Solid vacuum insulation structure specimen (with joint on the low-temperature side) was set with clearance between the low-temperature side (20K) and specimen kept, and its heat conductivity was determined. The rate was higher than the analytic value, which may be due to insufficient emission of urethane foam gas.

(2) Lamination vacuum insulation structure specimen
Lamination vacuum insulation structure specimen (FRP multiple tube) has a bolt tie-in that allow radial of multiple tube flanges. The specimen was bonded to the bottoms of a measurement vessel and guard vessel with two-sided adhesive tape. Heat flux (heat conductivity) was 5 to 6 times of the analytic value, whose cause was found when the specimen was released after the test. It was because the measurement vessel was fallen off the laminated insulator and had contact with the high-temperature side.

9.1.2.4 Strength Test of Heat Insulator

With the use of foamed glass (φ100mm, cylinder), low-temperature compression test was conducted at room temperature, in the states of liquid nitrogen and liquid hydrogen. To verify the shape effect of foamed glass, strength test of large-scale full block (610mm*410mm) was conducted. At room temperature, the result was about 1.12Mpa and scale effect was not verified. In the state of liquid hydrogen, compression test strength was 1.61Mpa, about 60% higher than that at room temperature. Depend on the cooling rate process, thermal shock may damage the specimen.

9.1.2.5 Study on Support Structure of Tank

Studies were conducted on the square tank and the spherical tank spherical tank designed in phase 1.

(1) Square Tank (IHI)

Future approaches were discussed.

(2) Spherical Tank (MES)

Yield strength of roughly designed tank support structure was evaluated under the condition of static load. It was found that temperature loading affects vertical directional surface stress of the skirt part and its load level is very low.

9.1.3 Research Plan for FY 2000

Based on the results of design testing of large-scale liquid hydrogen tanker and its storage facility, various insulation structures were proposed. The most important technological assignment is collecting data of insulation performance and insulation structure strength at liquid hydrogen temperature and tests are conducted to that end. Up to this year, tests were conducted on solid vacuum insulation structure specimen and membrane laminated vacuum insulation specimen, through which insulation data close to real-scale model are collected. It is planed to make detailed analysis of data and utilize the results for designing real structure from next year on. In addition, insulation tests will be continued with other types of specimens such as normal pressure insulation structure specimen and vacuum powder insulation structure specimen. For low-temperature strength test, foam glass was tested this year. In next year, microsphere insulator will be tested.

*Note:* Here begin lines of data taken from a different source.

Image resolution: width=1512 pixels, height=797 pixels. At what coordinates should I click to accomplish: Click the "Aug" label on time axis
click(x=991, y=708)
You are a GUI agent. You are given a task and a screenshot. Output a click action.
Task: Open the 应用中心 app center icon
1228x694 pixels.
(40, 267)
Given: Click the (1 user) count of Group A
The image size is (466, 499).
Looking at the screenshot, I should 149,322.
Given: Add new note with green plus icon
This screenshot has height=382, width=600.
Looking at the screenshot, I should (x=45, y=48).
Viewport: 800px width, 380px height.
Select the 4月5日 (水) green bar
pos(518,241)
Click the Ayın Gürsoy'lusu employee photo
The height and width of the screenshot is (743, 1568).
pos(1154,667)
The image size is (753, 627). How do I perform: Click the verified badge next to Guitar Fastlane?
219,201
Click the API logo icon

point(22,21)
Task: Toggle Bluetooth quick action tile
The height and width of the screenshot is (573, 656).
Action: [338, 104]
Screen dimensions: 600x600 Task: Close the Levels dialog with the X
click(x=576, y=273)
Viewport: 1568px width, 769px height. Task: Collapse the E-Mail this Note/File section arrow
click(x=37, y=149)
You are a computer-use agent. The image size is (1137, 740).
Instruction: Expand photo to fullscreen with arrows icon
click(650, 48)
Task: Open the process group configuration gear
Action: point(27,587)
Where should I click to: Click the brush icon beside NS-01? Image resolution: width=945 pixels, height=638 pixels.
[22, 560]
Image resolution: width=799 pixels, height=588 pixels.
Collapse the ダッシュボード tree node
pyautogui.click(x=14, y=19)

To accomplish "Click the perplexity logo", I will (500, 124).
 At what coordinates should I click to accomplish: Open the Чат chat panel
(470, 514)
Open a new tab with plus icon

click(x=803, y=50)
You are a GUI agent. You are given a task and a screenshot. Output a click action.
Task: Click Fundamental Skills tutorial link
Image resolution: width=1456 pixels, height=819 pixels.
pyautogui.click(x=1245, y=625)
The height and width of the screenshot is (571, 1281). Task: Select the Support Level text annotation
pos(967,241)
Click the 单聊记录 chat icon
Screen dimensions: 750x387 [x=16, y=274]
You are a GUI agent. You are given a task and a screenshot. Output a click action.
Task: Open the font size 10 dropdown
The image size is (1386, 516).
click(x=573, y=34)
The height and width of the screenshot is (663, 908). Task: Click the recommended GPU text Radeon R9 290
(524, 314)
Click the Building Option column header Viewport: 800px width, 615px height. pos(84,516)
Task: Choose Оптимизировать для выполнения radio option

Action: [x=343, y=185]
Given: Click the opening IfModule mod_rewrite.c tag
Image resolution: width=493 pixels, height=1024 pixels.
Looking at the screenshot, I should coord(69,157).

To respond to the wide spread of fuel cell cars in the near future, infrastructure for hydrogen gas supply system will be required. A system to liquefy, store, transport and supply byproduct hydrogen gas is regarded as promising one. Task 9 is aiming at development of large-scale system of liquid hydrogen transport and storage originally. However, studies on small capacity liquid hydrogen transport and storage system will be taken up as short-and-medium term challenge, and feasibility study of the system will be conducted to extract technological problems.